В последних числах декабря 1756 года, по прошению своему на Высочайшее Имя и не без содействия возликовавших врагов своих, преподобный Феодор был отпущен из Санкт-Петербурга для пребывания в отдаленную Саровскую пустынь, в коей подвизаться давно уже имел желание. Пленившиеся же к нему любовию духовною ученики и ученицы, исходатайствовав законные от начальства отпуски, «в след отца своего поидоша». В городе Арзамасе преподобный поместил всех учениц своих, коих было число тогда еще небольшое, сначала при девичьем Никольском монастыре, а затем при приходской церкви упраздненного девичьего монастыря во имя Алексия, человека Божия L сам же с учениками прибыл в Саровскую пустынь.

Через два года, видя учеников своих умножившимися, просил он отцов Саровских дать ему в ведение находящуюся в четыредесяти верстах при городе Темникове и реке Мокше обедневшую Санаксарскую пустыню, кое его прошение они и исполнили. «И преселися бо сей блаженнейший и просвященнейший отец Феодор в ту Санаксарскую пустыню со всеми учениками своими, измлада бо уже пустынному житию обучен. Братии же к нему час от часу более умножалося...» Скоро рукоположен был преподобный во иеромонашеский сан, «хотя и много от сего отрицашеся»; а затем дозволено ему было Высочайшим указом постричь в монашество одиннадцать из своих учеников — отставных гвардейских солдат Преображенского и Измайловского полков.
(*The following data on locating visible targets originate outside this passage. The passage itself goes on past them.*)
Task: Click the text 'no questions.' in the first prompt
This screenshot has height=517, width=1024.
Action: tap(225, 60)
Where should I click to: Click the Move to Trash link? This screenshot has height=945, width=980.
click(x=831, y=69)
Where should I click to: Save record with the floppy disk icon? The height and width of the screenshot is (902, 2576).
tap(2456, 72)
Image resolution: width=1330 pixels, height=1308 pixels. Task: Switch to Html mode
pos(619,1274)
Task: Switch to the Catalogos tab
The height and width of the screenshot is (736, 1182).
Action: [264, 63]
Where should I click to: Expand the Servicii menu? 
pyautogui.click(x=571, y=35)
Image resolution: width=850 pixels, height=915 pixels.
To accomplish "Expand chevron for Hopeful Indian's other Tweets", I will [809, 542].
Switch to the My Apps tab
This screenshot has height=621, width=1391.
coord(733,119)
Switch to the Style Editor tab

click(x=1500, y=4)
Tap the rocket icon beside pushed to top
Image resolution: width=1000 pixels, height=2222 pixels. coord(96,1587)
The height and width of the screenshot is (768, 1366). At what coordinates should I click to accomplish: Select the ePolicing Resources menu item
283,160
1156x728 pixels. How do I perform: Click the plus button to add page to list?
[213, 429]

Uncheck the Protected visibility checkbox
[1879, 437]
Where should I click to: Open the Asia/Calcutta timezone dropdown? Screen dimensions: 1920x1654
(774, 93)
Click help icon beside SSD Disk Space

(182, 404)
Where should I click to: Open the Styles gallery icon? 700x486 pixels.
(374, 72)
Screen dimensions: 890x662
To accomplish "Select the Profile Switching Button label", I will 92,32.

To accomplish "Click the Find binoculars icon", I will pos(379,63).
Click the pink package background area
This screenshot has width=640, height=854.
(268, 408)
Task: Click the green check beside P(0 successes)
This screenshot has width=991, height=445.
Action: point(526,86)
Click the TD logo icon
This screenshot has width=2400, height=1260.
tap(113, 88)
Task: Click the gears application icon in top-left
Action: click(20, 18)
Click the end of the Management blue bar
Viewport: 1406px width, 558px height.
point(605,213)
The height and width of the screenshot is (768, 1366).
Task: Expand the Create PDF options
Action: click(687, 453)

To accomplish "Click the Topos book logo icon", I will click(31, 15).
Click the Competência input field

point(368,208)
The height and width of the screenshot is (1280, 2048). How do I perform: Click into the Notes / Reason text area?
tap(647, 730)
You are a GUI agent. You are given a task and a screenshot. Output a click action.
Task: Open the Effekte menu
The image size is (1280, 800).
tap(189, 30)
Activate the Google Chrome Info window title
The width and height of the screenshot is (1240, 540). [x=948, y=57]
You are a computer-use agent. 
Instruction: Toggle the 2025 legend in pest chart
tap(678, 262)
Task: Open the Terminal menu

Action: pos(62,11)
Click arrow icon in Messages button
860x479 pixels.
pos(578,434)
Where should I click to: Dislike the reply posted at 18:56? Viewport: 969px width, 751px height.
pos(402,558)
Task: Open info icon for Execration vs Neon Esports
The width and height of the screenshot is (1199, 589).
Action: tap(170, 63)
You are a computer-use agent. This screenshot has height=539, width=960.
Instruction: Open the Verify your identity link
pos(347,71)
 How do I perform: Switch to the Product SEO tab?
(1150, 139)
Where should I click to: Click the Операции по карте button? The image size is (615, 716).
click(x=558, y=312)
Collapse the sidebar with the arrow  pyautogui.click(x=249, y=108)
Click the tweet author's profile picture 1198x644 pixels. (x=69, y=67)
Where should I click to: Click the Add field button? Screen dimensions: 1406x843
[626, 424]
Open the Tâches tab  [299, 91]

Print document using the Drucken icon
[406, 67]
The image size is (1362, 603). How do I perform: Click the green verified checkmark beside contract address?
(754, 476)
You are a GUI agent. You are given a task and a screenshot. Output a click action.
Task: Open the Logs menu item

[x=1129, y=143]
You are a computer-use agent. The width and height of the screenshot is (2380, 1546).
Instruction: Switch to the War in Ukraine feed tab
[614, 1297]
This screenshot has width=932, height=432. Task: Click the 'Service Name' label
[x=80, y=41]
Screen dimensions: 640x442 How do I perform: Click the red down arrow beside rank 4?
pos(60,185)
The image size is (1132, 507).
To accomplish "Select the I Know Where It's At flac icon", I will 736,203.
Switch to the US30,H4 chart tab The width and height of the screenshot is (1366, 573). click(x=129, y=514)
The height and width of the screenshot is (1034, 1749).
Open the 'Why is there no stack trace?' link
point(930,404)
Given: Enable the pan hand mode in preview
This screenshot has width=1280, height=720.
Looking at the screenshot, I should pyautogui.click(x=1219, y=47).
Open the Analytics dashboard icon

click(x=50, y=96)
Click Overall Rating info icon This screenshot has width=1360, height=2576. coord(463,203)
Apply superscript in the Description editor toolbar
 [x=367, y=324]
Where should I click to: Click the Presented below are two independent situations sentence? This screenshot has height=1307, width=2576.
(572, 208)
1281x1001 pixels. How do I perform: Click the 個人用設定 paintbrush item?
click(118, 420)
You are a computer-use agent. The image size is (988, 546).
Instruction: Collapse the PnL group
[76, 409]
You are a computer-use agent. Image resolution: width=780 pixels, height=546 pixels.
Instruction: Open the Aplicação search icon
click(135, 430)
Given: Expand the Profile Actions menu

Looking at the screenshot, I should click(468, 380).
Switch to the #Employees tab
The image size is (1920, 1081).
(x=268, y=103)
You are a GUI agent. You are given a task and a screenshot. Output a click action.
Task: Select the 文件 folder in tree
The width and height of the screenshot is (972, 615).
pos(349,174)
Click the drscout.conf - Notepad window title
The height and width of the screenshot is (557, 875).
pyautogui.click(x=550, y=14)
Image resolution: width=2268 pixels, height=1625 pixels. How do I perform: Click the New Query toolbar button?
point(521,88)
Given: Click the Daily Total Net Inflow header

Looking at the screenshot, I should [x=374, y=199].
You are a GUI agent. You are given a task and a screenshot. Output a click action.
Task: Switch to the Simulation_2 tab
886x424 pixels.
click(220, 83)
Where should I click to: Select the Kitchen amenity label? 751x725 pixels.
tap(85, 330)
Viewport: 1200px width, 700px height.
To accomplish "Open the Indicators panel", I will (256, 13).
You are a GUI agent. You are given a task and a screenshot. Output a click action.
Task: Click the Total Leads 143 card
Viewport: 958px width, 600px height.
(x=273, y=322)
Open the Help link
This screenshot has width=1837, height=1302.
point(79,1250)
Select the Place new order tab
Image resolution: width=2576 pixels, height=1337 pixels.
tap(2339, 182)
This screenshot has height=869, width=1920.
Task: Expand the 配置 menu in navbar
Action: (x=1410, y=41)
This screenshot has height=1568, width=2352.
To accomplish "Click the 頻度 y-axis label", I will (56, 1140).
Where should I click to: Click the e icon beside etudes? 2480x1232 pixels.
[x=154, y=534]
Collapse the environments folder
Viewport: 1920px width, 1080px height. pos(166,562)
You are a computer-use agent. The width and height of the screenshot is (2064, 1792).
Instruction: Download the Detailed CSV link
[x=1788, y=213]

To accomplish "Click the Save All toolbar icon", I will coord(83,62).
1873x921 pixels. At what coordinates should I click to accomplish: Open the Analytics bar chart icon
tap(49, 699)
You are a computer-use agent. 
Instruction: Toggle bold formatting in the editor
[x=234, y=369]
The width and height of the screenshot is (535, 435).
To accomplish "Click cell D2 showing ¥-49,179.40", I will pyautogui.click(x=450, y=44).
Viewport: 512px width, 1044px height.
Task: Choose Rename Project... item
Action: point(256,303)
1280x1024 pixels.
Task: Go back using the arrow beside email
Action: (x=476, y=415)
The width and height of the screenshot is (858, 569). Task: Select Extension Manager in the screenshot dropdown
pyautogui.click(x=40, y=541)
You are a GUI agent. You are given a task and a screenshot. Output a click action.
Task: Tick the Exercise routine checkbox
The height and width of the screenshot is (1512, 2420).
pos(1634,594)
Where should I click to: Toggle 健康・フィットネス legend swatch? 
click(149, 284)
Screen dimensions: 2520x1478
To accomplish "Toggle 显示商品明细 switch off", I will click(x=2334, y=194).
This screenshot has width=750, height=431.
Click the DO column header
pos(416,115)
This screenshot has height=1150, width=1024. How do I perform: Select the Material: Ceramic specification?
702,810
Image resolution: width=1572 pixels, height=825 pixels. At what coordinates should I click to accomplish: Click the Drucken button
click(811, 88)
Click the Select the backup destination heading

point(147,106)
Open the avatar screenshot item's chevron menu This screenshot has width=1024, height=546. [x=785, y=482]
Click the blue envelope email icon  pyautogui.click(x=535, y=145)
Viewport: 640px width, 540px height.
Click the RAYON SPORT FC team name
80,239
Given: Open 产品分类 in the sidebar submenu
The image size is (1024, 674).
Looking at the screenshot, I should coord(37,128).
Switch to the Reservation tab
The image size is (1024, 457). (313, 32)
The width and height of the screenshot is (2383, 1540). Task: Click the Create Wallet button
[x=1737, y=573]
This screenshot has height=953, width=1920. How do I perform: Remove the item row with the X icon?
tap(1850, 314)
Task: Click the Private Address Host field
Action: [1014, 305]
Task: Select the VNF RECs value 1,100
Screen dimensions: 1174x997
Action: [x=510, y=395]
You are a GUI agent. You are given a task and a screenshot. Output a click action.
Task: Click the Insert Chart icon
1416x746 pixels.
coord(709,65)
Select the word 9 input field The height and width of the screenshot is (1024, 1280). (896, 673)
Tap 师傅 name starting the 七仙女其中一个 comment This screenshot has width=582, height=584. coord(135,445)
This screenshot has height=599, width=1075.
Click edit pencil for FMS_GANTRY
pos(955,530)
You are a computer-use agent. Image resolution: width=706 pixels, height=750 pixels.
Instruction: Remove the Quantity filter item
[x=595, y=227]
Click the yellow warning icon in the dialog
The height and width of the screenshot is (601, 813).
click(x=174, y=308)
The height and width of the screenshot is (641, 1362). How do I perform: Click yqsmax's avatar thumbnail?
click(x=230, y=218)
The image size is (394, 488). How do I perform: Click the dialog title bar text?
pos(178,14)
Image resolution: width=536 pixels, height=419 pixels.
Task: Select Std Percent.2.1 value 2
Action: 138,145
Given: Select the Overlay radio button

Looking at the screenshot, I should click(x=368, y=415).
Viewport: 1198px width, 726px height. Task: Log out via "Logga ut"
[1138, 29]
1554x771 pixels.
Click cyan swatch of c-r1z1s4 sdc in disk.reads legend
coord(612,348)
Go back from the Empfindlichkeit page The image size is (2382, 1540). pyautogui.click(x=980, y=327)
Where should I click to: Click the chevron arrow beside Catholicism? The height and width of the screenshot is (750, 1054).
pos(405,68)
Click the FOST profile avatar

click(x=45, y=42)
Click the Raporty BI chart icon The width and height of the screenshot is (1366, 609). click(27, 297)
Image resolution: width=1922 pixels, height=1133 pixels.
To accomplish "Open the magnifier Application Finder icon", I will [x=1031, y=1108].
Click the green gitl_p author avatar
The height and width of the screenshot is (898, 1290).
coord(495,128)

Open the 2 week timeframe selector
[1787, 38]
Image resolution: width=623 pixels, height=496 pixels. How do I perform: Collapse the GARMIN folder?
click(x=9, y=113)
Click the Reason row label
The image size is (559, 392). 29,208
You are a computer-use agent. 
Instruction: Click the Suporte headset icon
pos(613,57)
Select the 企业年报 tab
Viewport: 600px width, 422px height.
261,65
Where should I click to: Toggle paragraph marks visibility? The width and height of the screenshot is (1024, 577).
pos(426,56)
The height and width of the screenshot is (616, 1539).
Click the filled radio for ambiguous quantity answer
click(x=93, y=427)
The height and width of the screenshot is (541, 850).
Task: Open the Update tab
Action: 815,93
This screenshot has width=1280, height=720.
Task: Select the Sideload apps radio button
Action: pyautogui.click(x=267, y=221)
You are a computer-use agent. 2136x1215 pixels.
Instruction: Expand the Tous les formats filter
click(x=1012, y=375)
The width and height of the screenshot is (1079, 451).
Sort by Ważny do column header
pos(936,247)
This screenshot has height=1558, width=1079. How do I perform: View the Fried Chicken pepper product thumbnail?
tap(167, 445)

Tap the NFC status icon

Это был 1763 год…

«Новое и дивное явление зрим на месте сем, видяще тя, яко единаго от древних, лучами святости сияющаго, среди дремучих лесов обитель святую воздвизающаго...» [Из Акафиста преподобному Феодору Санаксарскому]'. Дух древней христианской общины насаждал вкруг себя преподобный Феодор. Как вспоминал ученик его Феофан Новоезерский: выбирая в начале иноческого пути, из великой ревности по Богу, «где бы жестокая жизнь была», они нашли ее у отца Феодора. Скудно было, сурово, просто; но рядом был мудрый и любящий отец, которому хотелось подражать, ибо очевидной была его пламенная к Богу любовь. Но послушания требовал Старец безпрекословного. «Если благодушно примите мое послушание, то великую милость от Господа Бога получите и воздаяние вечное, а не временное...»

Иные не вмещали сего. К 1768 году относится серьезнейший конфликт с иеромонахом Венедиктом, бывшим учеником, постриженником из гвардейцев (через десять лет о. Венедикт станет настоятелем Санаксара); мы не будем, по недостатку места, входить в подробности этого дела, вышедшего на уровень очередного столкновения с епархиальной властью и доставившего преподобному немалые скорби, ибо Старец Феодор был тем человеком, кто жил прежде всего пред Богом и единственно с Правдой Божией согласовывал он слова свои и поступки в отношениях к сильным мiра сего.

Именно здесь, в Санаксаре, под присмотром великого Старца, положили начало своим подвигам три его преподобных ученика; архимандрит Игнатий Симоновский, схиархимандрит Макарий Пешношский и архимандрит 22

Феофан Новоезерский, чрез которых (а также в последующем уже и чрез их учеников) возродилось множество знаменитых обителей, в том числе и Оптина пустынь [2].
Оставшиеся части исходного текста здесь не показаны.